Task input.
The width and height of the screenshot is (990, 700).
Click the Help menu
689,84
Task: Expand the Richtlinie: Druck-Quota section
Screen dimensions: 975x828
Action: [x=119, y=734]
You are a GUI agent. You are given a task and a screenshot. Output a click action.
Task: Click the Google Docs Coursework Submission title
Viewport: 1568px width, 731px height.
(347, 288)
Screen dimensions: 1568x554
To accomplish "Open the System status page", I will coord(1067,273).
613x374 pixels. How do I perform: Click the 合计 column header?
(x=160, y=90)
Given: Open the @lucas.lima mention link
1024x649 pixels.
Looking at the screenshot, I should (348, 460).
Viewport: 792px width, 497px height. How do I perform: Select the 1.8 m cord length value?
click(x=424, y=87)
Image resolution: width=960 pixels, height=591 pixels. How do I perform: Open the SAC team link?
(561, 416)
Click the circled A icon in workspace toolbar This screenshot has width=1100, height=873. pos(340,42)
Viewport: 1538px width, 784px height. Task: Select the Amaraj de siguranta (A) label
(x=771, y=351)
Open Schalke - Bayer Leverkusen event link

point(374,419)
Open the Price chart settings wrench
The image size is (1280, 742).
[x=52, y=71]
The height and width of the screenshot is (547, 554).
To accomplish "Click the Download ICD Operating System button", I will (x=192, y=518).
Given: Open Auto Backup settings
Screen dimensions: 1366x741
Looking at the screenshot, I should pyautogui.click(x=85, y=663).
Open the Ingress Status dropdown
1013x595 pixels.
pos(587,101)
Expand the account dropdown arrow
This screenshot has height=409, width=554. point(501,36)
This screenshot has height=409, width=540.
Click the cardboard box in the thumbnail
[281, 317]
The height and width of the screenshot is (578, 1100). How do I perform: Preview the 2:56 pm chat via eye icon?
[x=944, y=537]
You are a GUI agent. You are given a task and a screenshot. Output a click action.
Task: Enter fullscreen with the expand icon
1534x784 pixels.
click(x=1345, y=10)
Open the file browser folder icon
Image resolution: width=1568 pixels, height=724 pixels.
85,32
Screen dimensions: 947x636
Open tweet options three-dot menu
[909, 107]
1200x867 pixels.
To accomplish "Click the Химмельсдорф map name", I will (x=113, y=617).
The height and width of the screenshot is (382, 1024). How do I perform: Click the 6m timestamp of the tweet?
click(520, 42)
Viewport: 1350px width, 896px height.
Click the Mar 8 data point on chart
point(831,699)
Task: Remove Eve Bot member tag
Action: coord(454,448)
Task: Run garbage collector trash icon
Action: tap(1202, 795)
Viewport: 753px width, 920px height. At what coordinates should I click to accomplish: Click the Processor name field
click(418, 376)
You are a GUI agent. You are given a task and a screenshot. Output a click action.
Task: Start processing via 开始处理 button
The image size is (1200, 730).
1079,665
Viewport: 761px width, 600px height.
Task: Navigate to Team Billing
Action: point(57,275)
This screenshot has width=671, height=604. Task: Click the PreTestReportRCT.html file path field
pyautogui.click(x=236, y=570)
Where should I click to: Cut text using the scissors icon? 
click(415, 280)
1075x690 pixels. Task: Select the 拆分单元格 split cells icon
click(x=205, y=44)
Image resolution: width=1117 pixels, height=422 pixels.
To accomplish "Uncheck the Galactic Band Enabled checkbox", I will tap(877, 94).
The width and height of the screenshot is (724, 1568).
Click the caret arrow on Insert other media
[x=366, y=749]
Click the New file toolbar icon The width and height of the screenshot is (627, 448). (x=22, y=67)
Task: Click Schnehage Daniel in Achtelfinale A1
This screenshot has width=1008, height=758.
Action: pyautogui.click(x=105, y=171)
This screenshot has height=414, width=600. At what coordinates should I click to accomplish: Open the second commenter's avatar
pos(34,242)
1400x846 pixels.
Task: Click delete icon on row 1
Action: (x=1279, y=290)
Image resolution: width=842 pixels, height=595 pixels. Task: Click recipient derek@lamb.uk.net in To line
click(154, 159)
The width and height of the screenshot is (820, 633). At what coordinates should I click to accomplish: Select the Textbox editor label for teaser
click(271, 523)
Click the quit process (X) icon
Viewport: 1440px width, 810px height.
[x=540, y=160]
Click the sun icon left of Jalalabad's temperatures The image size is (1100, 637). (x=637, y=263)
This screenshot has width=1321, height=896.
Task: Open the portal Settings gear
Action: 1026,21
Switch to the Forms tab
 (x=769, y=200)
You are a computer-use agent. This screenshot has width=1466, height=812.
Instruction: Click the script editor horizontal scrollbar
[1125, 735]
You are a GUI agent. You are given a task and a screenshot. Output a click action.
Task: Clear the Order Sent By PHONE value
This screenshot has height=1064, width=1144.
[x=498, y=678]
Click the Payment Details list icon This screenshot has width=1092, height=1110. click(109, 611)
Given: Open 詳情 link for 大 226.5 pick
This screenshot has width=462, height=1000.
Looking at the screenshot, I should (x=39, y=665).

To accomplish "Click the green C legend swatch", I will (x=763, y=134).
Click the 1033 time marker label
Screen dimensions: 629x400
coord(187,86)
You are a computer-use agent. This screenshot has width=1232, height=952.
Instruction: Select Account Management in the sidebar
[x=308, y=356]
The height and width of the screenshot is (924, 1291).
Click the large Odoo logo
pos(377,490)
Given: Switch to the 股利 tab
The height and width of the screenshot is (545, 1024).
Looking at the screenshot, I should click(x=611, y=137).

What needs to be done. Among the lines above, repeat exactly those from the line with "The width and height of the screenshot is (724, 1568)." to the line with "Click the 1033 time marker label", counting both ends.

Answer box.
The width and height of the screenshot is (724, 1568).
Click the caret arrow on Insert other media
[x=366, y=749]
Click the New file toolbar icon The width and height of the screenshot is (627, 448). (x=22, y=67)
Task: Click Schnehage Daniel in Achtelfinale A1
This screenshot has width=1008, height=758.
Action: pyautogui.click(x=105, y=171)
This screenshot has height=414, width=600. At what coordinates should I click to accomplish: Open the second commenter's avatar
pos(34,242)
1400x846 pixels.
Task: Click delete icon on row 1
Action: (x=1279, y=290)
Image resolution: width=842 pixels, height=595 pixels. Task: Click recipient derek@lamb.uk.net in To line
click(154, 159)
The width and height of the screenshot is (820, 633). At what coordinates should I click to accomplish: Select the Textbox editor label for teaser
click(271, 523)
Click the quit process (X) icon
Viewport: 1440px width, 810px height.
[x=540, y=160]
Click the sun icon left of Jalalabad's temperatures The image size is (1100, 637). (x=637, y=263)
This screenshot has width=1321, height=896.
Task: Open the portal Settings gear
Action: 1026,21
Switch to the Forms tab
 (x=769, y=200)
You are a computer-use agent. This screenshot has width=1466, height=812.
Instruction: Click the script editor horizontal scrollbar
[1125, 735]
You are a GUI agent. You are given a task and a screenshot. Output a click action.
Task: Clear the Order Sent By PHONE value
This screenshot has height=1064, width=1144.
[x=498, y=678]
Click the Payment Details list icon This screenshot has width=1092, height=1110. click(109, 611)
Given: Open 詳情 link for 大 226.5 pick
This screenshot has width=462, height=1000.
Looking at the screenshot, I should (x=39, y=665).

To accomplish "Click the green C legend swatch", I will (x=763, y=134).
Click the 1033 time marker label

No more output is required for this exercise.